Within the next two months, pending a few more approvals, we will be an $11+ billion growth company - the world leader in water, hygiene and energy technologies.

We will be a great force of nearly 40,000 associates serving customers in more than 160 countries, working toward our broader purpose of creating a cleaner, safer and healthier world and protecting earth’s resources.

The more we get to know each other, the more we see how well our two organizations fit together.  We are bringing together two very strong companies with similar cultures and business models.  We both get deeply involved in our customers’ businesses and know that we need both innovative products and exceptional customer service to drive our growth.   And both companies are committed to helping their customers succeed.

Yet even in a merger as logical as ours, there is a lot of work to do to make us one.

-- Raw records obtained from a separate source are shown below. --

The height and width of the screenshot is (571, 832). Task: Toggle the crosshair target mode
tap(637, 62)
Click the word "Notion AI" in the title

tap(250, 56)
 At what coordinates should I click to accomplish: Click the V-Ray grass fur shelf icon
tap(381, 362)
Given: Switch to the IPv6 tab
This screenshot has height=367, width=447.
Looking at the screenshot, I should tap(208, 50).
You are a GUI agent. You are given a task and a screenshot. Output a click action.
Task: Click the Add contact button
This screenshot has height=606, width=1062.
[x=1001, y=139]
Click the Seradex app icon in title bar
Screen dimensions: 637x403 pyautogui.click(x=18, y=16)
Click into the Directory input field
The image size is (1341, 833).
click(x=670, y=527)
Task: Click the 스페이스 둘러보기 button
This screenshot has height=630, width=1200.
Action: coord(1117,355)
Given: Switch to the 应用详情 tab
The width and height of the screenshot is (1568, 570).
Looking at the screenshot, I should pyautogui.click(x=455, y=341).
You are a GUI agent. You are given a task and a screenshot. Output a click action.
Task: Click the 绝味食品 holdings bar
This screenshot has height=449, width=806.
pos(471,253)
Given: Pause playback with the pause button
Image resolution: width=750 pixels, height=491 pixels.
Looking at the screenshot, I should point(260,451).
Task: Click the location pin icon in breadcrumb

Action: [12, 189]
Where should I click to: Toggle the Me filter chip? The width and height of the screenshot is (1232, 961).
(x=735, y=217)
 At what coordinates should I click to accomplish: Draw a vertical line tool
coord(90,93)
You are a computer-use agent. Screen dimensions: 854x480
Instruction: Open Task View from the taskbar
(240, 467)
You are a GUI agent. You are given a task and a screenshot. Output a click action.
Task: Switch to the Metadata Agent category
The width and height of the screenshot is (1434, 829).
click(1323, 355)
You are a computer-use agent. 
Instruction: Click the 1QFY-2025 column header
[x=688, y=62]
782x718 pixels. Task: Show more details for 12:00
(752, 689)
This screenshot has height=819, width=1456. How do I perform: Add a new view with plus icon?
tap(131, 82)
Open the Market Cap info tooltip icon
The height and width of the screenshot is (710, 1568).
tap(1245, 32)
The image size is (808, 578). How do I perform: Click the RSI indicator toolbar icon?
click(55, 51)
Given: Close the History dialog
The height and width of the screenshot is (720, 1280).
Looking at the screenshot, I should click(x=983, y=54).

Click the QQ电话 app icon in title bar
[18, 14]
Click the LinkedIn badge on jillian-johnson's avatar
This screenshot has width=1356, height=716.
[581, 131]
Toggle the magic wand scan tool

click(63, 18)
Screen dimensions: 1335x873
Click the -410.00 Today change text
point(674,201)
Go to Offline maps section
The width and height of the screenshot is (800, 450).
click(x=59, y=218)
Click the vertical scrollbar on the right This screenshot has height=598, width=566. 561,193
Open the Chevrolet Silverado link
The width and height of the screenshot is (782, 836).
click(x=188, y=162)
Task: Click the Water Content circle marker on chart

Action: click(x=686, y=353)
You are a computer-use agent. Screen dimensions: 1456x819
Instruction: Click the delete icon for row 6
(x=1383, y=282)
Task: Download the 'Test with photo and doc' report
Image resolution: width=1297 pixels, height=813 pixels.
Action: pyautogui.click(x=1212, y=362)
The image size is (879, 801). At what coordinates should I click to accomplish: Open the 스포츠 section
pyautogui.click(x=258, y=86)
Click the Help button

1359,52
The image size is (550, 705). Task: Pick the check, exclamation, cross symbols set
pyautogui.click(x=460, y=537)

You have heard from Stewart McCutcheon recently, so you know that more than 50 Ecolab and Nalco employees are hard at work on merger and integration planning.  They are making sure that we will do the right things to prepare ourselves to continue to deliver for our customers and shareholders. 

 
 
 
 

 
 
 
As we continue through this transition period, here are the principles by which we’ll operate: 

1.  
We are not changing our sales and service organizations, our R&D functions or our product lines. 
2.  
We are identifying who does what best and applying it across the new company going forward. 
3.  
We will avoid change for change's sake; when faced with two equally acceptable approaches, we'll select the option that causes the least disruption. 
4.  
As we build the right organization to position our company for accelerated growth, we are focused on providing great opportunities for our talented people and being thoughtful, fair and collaborative. 
5.  
We are committed to keeping you well informed throughout this process.

To that end, here are the upcoming milestones over the next two months:  

§  
Announcements regarding the new leadership team and the next two levels of leadership 
§  
Information about HR policies and processes (only for those that are changing)
§  
IT information – email addresses and electronics protocols
§  
Brand and logo standards
§  
Information about Day One communications

During this particular time in a merger, there usually are a lot of questions about HR issues.  Generally, you can expect that salaries and compensation, merit increase policies, vacation time and healthcare and wellness benefits will remain unchanged through 2012. 

A Q&A document about benefits and compensation is posted on our integration SharePoint site (live link).  Please post any questions you have on the site and we’ll do our best to answer them.

It’s easy to get distracted during this transitional time. As we go through these next few months, we are counting on you to stay focused on providing the highest levels of service to our customers.  We want our customers to continue to see that they are our highest priority and that this merger is designed to provide additional value to their businesses. 

We are moving closer to the beginning of our journey, to the incredible future we will have as one company.  We couldn’t be in better businesses, at a better time, with better people.   I’m looking forward to all we will accomplish together.